WILLIE NELSON: Well, I think there must be a little bit of truth in high temper and red hair.
JEFFREY BROWN: High temper and red hair.
WILLIE NELSON: Yes. Have you heard that?
JEFFREY BROWN: I have heard of that.
WILLIE NELSON: Yes. Well, I was sort of living proof of that, I guess, because I had flaming red hair and a high temper.
And that’s something that I have to control and live with all the time. But at least I know what my problem is.
(LAUGHTER)
JEFFREY BROWN: Whatever you call it, even after all the awards and honors, there’s clearly still a drive to the man that comes out on stage, the guitar playing on a guitar famous in its rights, as well-worn as its owner, named Trigger.
WILLIE NELSON (singing): I can be moving or I can be still, but still is still moving to me.
JEFFREY BROWN: And the unique phrasing, often off the beat, that has made Nelson’s sing so familiar to millions.
Behind all this, it turns out, is a great deal of attention to keeping in shape. Nelson has a black belt in karate and another in Korean mixed martial arts.
While on tour, he told me, he rides a bike, works out with a punching bag, takes walks. And that’s how he can do this into his 80s.
WILLIE NELSON: Really, I think the best exercise that I do is singing for an hour-and-a-half out on the stage, because, yes, I use the lung, the biggest muscle in your body. And I use it continually. And I kind of watch myself and I kind of feel how that singing is helping me as I do it physically.

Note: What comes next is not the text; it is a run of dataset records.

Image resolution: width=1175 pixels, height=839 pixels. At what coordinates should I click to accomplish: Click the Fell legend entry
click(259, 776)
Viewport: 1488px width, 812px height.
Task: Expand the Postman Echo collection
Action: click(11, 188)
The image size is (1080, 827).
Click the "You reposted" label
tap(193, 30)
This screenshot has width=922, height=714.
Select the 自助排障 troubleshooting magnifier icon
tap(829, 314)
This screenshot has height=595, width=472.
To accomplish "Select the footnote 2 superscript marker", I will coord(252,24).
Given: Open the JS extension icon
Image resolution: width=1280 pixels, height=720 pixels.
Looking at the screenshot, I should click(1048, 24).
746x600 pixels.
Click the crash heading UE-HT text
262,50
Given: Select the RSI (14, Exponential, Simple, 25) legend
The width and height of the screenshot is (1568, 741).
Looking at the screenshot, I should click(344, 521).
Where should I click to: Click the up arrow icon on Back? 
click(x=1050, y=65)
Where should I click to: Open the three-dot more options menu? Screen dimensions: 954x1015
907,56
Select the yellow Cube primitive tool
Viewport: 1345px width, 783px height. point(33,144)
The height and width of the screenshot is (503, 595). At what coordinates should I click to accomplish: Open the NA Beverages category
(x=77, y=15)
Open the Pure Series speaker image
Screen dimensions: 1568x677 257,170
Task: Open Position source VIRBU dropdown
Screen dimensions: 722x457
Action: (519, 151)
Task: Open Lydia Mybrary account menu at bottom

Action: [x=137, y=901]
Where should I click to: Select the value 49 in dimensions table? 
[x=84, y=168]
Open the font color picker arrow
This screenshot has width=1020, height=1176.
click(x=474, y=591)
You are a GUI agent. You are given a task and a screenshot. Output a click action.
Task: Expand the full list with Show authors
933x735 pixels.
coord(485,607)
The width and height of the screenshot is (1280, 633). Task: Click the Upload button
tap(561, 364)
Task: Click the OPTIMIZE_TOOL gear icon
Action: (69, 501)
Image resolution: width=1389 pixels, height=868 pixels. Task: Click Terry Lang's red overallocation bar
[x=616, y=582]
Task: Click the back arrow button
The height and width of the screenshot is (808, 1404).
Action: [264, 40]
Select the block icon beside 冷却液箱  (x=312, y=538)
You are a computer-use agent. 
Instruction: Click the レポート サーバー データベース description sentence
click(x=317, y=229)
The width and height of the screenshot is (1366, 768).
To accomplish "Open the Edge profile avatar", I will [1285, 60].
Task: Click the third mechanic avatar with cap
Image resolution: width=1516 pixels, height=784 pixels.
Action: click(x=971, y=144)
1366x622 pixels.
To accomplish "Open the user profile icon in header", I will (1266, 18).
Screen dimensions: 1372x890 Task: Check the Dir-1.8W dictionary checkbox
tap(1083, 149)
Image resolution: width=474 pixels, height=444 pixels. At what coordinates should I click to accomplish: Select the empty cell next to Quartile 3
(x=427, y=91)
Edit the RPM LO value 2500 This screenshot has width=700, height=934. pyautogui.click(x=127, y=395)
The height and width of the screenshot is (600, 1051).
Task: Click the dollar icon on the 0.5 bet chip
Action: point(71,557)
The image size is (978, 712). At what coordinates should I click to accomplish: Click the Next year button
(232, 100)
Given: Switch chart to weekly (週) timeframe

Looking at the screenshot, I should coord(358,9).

JEFFREY BROWN: After a show, you feel better?
WILLIE NELSON: Oh, I feel much better after a show. And so does my sister, Bobbie, and all of us in the band.
JEFFREY BROWN: So being out on the road and playing like this all the time you think is keeping you healthier?
WILLIE NELSON: You have to be a professional athlete to do it.
(LAUGHTER)
JEFFREY BROWN: Yes?
A professional athlete maybe, but somewhere in every tour, he says, he decides, at least for the moment, that he’s had enough. He wrote of that on a new song titled “The Wall.”
WILLIE NELSON (singing): I hit the wall.
That really happens to you along the way. But I enjoy playing music. Then I get back doing it.
JEFFREY BROWN: Yes. But what happens to you when you’re not playing that for too long?
WILLIE NELSON: You get bored to be at home, or you’re used to coming out and doing it. It is an addiction. There’s no doubt about it, but it’s one of the good ones, I think.
JEFFREY BROWN: And not only the performing, but the songwriting continues. Nelson has already announced that another album of new material will come out later this year.
WILLIE NELSON (singing): You can’t tell me what to do. You can’t tell me what to do.
JUDY WOODRUFF: That Willie Nelson is an inspiration.